INFORMATION SHOWN START

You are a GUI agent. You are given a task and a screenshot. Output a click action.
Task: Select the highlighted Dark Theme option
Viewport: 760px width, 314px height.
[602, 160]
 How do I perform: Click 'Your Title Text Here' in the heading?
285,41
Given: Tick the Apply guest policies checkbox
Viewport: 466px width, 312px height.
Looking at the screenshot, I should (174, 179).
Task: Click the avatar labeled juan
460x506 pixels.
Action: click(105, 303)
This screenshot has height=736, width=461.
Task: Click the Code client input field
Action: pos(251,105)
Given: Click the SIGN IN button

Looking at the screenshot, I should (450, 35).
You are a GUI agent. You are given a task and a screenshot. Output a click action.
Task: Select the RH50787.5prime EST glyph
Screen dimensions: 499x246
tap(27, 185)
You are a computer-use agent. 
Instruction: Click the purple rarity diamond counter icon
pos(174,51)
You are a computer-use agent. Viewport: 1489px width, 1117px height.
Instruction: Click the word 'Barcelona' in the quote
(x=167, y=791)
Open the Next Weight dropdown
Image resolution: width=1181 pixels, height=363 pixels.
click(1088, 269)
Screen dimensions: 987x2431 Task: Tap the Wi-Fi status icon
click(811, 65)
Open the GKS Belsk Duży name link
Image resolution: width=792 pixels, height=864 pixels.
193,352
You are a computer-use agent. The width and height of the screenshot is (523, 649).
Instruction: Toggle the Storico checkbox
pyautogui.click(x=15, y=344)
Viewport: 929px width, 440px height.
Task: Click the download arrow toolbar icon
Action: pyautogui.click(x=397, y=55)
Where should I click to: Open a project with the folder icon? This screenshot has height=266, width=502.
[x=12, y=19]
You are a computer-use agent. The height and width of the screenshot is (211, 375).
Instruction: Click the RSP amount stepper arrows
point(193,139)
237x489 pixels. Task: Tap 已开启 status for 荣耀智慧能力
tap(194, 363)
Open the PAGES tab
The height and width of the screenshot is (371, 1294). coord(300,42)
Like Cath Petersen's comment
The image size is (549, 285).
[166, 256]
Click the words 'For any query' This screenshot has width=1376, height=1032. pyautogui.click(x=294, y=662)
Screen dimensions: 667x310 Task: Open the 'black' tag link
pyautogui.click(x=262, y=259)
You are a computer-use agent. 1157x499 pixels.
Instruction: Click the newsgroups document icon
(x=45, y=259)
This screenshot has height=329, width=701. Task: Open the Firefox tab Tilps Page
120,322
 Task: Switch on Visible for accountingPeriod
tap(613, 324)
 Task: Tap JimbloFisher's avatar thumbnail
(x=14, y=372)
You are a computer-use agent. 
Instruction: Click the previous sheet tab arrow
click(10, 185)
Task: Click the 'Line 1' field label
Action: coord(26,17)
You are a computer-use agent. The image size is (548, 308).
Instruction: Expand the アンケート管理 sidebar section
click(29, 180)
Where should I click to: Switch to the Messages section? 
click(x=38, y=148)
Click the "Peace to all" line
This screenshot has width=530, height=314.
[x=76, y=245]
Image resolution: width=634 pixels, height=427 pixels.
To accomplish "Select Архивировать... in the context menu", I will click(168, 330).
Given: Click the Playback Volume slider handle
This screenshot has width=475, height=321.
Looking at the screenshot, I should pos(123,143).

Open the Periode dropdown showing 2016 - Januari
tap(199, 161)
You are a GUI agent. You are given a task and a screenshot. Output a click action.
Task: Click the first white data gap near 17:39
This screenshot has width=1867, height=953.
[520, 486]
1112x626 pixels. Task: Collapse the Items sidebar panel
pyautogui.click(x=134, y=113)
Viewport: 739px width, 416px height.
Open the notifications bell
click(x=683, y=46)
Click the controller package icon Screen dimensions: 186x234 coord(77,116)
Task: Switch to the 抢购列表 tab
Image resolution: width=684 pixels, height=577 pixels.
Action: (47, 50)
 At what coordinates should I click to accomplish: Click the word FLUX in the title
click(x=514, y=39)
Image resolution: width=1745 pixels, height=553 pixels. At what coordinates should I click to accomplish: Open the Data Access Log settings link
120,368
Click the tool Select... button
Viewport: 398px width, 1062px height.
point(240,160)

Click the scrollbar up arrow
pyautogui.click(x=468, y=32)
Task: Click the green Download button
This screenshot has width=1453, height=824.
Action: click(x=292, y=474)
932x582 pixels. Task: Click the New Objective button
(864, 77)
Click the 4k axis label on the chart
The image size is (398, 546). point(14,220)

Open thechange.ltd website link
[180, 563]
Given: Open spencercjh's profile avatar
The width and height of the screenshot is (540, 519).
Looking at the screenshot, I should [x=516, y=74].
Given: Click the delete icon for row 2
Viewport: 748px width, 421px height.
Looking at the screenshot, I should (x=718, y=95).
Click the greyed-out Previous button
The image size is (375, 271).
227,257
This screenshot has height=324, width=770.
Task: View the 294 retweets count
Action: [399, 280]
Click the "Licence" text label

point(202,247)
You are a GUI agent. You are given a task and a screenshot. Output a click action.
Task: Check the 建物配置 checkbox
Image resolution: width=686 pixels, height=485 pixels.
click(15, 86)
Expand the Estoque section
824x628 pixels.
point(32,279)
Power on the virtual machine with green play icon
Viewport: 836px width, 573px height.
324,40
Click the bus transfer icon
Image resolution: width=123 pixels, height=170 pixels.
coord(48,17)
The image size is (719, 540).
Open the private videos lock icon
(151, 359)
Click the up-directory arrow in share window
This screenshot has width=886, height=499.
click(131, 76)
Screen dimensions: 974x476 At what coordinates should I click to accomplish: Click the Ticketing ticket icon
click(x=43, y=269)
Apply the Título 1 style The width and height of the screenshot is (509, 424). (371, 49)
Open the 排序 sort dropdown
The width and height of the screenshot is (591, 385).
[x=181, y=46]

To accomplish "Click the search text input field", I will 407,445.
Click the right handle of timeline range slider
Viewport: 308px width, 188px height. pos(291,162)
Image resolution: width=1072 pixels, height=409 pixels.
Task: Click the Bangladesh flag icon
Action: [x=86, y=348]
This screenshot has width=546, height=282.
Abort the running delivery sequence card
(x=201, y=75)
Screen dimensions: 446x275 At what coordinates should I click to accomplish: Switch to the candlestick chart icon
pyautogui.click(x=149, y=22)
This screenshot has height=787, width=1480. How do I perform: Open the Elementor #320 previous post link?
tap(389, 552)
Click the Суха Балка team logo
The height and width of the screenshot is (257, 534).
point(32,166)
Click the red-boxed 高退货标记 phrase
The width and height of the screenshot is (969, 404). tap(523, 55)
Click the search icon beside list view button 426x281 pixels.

INFORMATION SHOWN END

» ACTIVITY
Copy all of the entries above exactly as shown.

» WRITTEN ANSWER
You are a GUI agent. You are given a task and a screenshot. Output a click action.
Task: Select the highlighted Dark Theme option
Viewport: 760px width, 314px height.
[602, 160]
 How do I perform: Click 'Your Title Text Here' in the heading?
285,41
Given: Tick the Apply guest policies checkbox
Viewport: 466px width, 312px height.
Looking at the screenshot, I should (174, 179).
Task: Click the avatar labeled juan
460x506 pixels.
Action: click(105, 303)
This screenshot has height=736, width=461.
Task: Click the Code client input field
Action: pos(251,105)
Given: Click the SIGN IN button

Looking at the screenshot, I should (450, 35).
You are a GUI agent. You are given a task and a screenshot. Output a click action.
Task: Select the RH50787.5prime EST glyph
Screen dimensions: 499x246
tap(27, 185)
You are a computer-use agent. 
Instruction: Click the purple rarity diamond counter icon
pos(174,51)
You are a computer-use agent. Viewport: 1489px width, 1117px height.
Instruction: Click the word 'Barcelona' in the quote
(x=167, y=791)
Open the Next Weight dropdown
Image resolution: width=1181 pixels, height=363 pixels.
click(1088, 269)
Screen dimensions: 987x2431 Task: Tap the Wi-Fi status icon
click(811, 65)
Open the GKS Belsk Duży name link
Image resolution: width=792 pixels, height=864 pixels.
193,352
You are a computer-use agent. The width and height of the screenshot is (523, 649).
Instruction: Toggle the Storico checkbox
pyautogui.click(x=15, y=344)
Viewport: 929px width, 440px height.
Task: Click the download arrow toolbar icon
Action: pyautogui.click(x=397, y=55)
Where should I click to: Open a project with the folder icon? This screenshot has height=266, width=502.
[x=12, y=19]
You are a computer-use agent. The height and width of the screenshot is (211, 375).
Instruction: Click the RSP amount stepper arrows
point(193,139)
237x489 pixels. Task: Tap 已开启 status for 荣耀智慧能力
tap(194, 363)
Open the PAGES tab
The height and width of the screenshot is (371, 1294). coord(300,42)
Like Cath Petersen's comment
The image size is (549, 285).
[166, 256]
Click the words 'For any query' This screenshot has width=1376, height=1032. pyautogui.click(x=294, y=662)
Screen dimensions: 667x310 Task: Open the 'black' tag link
pyautogui.click(x=262, y=259)
You are a computer-use agent. 1157x499 pixels.
Instruction: Click the newsgroups document icon
(x=45, y=259)
This screenshot has height=329, width=701. Task: Open the Firefox tab Tilps Page
120,322
 Task: Switch on Visible for accountingPeriod
tap(613, 324)
 Task: Tap JimbloFisher's avatar thumbnail
(x=14, y=372)
You are a computer-use agent. 
Instruction: Click the previous sheet tab arrow
click(10, 185)
Task: Click the 'Line 1' field label
Action: coord(26,17)
You are a computer-use agent. The image size is (548, 308).
Instruction: Expand the アンケート管理 sidebar section
click(29, 180)
Where should I click to: Switch to the Messages section? 
click(x=38, y=148)
Click the "Peace to all" line
This screenshot has width=530, height=314.
[x=76, y=245]
Image resolution: width=634 pixels, height=427 pixels.
To accomplish "Select Архивировать... in the context menu", I will click(168, 330).
Given: Click the Playback Volume slider handle
This screenshot has width=475, height=321.
Looking at the screenshot, I should pos(123,143).

Open the Periode dropdown showing 2016 - Januari
tap(199, 161)
You are a GUI agent. You are given a task and a screenshot. Output a click action.
Task: Click the first white data gap near 17:39
This screenshot has width=1867, height=953.
[520, 486]
1112x626 pixels. Task: Collapse the Items sidebar panel
pyautogui.click(x=134, y=113)
Viewport: 739px width, 416px height.
Open the notifications bell
click(x=683, y=46)
Click the controller package icon Screen dimensions: 186x234 coord(77,116)
Task: Switch to the 抢购列表 tab
Image resolution: width=684 pixels, height=577 pixels.
Action: (47, 50)
 At what coordinates should I click to accomplish: Click the word FLUX in the title
click(x=514, y=39)
Image resolution: width=1745 pixels, height=553 pixels. At what coordinates should I click to accomplish: Open the Data Access Log settings link
120,368
Click the tool Select... button
Viewport: 398px width, 1062px height.
point(240,160)

Click the scrollbar up arrow
pyautogui.click(x=468, y=32)
Task: Click the green Download button
This screenshot has width=1453, height=824.
Action: click(x=292, y=474)
932x582 pixels. Task: Click the New Objective button
(864, 77)
Click the 4k axis label on the chart
The image size is (398, 546). point(14,220)

Open thechange.ltd website link
[180, 563]
Given: Open spencercjh's profile avatar
The width and height of the screenshot is (540, 519).
Looking at the screenshot, I should [x=516, y=74].
Given: Click the delete icon for row 2
Viewport: 748px width, 421px height.
Looking at the screenshot, I should (x=718, y=95).
Click the greyed-out Previous button
The image size is (375, 271).
227,257
This screenshot has height=324, width=770.
Task: View the 294 retweets count
Action: [399, 280]
Click the "Licence" text label

point(202,247)
You are a GUI agent. You are given a task and a screenshot. Output a click action.
Task: Check the 建物配置 checkbox
Image resolution: width=686 pixels, height=485 pixels.
click(15, 86)
Expand the Estoque section
824x628 pixels.
point(32,279)
Power on the virtual machine with green play icon
Viewport: 836px width, 573px height.
324,40
Click the bus transfer icon
Image resolution: width=123 pixels, height=170 pixels.
coord(48,17)
The image size is (719, 540).
Open the private videos lock icon
(151, 359)
Click the up-directory arrow in share window
This screenshot has width=886, height=499.
click(131, 76)
Screen dimensions: 974x476 At what coordinates should I click to accomplish: Click the Ticketing ticket icon
click(x=43, y=269)
Apply the Título 1 style The width and height of the screenshot is (509, 424). (371, 49)
Open the 排序 sort dropdown
The width and height of the screenshot is (591, 385).
[x=181, y=46]

To accomplish "Click the search text input field", I will 407,445.
Click the right handle of timeline range slider
Viewport: 308px width, 188px height. pos(291,162)
Image resolution: width=1072 pixels, height=409 pixels.
Task: Click the Bangladesh flag icon
Action: [x=86, y=348]
This screenshot has width=546, height=282.
Abort the running delivery sequence card
(x=201, y=75)
Screen dimensions: 446x275 At what coordinates should I click to accomplish: Switch to the candlestick chart icon
pyautogui.click(x=149, y=22)
This screenshot has height=787, width=1480. How do I perform: Open the Elementor #320 previous post link?
tap(389, 552)
Click the Суха Балка team logo
The height and width of the screenshot is (257, 534).
point(32,166)
Click the red-boxed 高退货标记 phrase
The width and height of the screenshot is (969, 404). tap(523, 55)
Click the search icon beside list view button 426x281 pixels.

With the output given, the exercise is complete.